Reducing Cause Isolation Using the Internet

The Internet is obviously a vast community connecting more people in new ways. The basis of progress centers on the concept of community, and what that community means. Throughout online portals like Huffington Post Impact, Facebook, and so on, nonprofits seem to be competing with each other. The economics of it all is apparent as foundations, charities, nonprofits, and the like work to secure a footing for their own cause. True there always are a limited number of resources, and a limited amount of attention from the general public, but the flexibility of the mind and the size of the heart is always endless.

The issue I bring up is that there might not be a need to work alone. Most charitable partnerships develop because they share a common goal. Even then one can question if having two is better than having one. It is supposed that each organization has their own niche and thus their own unique cause. Still though, the Internet and social media provides unique advantages to all kinds of nonprofits working together. In The School and Society, John Dewy said, "All waste is due to isolation." Dewy was not talking about wasting money or materials, but the waste of the human life to grow to a more productive end. The concept involves connecting with community and institutions beyond the school's own fixation.

This idea applies to causes as much as it does to an education system. In fact, I conclude that this idea applies to any social system developed in a free market mentality. A better way to think of it is in relation to time. How can I best spend my time, energy, attention, and so on.

Charities develop in such a system today. Many work as independent entities. Yet, how can one provide water with out promoting equal rights to the water? This simple example illustrates that every movement and causes cannot succeed in isolation of other movements and causes whether active or succeeded. Understanding better how such interactions work takes a communal mentality where each charity is operating with an eye to other charities. At the same time, the followers and donors of cause must also look to understand the larger picture of cause around the world or in a certain geographic region.

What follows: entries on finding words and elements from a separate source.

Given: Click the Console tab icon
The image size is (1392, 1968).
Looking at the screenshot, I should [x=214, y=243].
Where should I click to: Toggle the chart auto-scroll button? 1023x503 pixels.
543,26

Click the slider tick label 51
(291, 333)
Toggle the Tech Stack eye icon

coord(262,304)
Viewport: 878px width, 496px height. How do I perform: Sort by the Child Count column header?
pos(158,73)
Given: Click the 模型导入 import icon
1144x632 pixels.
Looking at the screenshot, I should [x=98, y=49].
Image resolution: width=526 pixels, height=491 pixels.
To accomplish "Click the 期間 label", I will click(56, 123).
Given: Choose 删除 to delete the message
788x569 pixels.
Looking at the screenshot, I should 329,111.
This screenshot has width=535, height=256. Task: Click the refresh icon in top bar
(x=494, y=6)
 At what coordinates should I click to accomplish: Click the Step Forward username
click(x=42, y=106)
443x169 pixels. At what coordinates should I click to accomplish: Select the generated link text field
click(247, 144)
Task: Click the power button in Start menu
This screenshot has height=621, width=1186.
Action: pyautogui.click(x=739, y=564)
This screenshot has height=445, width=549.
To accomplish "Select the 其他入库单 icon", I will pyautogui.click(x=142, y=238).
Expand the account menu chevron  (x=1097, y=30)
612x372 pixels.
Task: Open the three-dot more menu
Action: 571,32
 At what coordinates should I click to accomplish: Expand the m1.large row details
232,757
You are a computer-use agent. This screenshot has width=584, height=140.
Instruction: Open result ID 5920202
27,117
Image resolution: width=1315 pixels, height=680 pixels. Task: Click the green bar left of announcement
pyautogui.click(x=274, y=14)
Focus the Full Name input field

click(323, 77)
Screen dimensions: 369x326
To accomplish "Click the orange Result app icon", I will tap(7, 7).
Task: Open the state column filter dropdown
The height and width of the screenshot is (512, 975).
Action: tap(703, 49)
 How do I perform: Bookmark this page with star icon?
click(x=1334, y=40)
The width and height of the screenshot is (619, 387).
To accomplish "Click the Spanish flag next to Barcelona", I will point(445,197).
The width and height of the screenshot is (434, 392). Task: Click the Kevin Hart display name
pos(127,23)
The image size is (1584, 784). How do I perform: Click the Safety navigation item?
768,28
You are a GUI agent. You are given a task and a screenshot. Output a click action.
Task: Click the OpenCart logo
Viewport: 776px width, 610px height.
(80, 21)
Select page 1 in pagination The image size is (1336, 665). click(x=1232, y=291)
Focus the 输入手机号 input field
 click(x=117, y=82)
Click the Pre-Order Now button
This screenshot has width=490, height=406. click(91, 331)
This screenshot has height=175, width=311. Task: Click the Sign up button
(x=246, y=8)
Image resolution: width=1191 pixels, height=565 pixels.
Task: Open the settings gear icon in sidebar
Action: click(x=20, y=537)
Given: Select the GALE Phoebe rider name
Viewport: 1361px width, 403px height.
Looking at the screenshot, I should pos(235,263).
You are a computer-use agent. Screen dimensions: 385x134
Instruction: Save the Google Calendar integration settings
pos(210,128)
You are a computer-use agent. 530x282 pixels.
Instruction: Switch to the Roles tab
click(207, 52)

So how might the internet help this endeavor? One example is Charity Navigator where organizations are reviewed providing donors a better what to give. In this instance the nonprofit Charity Navigator cannot be isolated because of its sole mission to provide reports on a large list of nonprofits. Another example is the followings so many charities have on social media, some ranging into the millions. These followings big or small are a valuable resource in the fight against isolation. People advance thoughts and ideas through interaction. The following can be shown a level of interaction that allows for collaboration. A follower of one charity might have the idea for another. Public support and education from one charity to another is important in the drive for human good.

This is why I have started my new blog Charity Share that seeks to fight against isolation in terms of causes. The idea of the blog is to write reflections on a particular nonprofits. I ask the charity to help me promote the piece, and then I write another reflection. The concept is that the more charities I feature the more followers the blog gets, and hence the more collaboration and support I can find for more charities big and small.

In order to promote progress at the fastest rate, isolation of causes must be an active consideration. It is a task that should be taken on by every cause, every institution, and by every person. Education can only be flourished by knowledge, and knowledge is only prevalent if it is shared.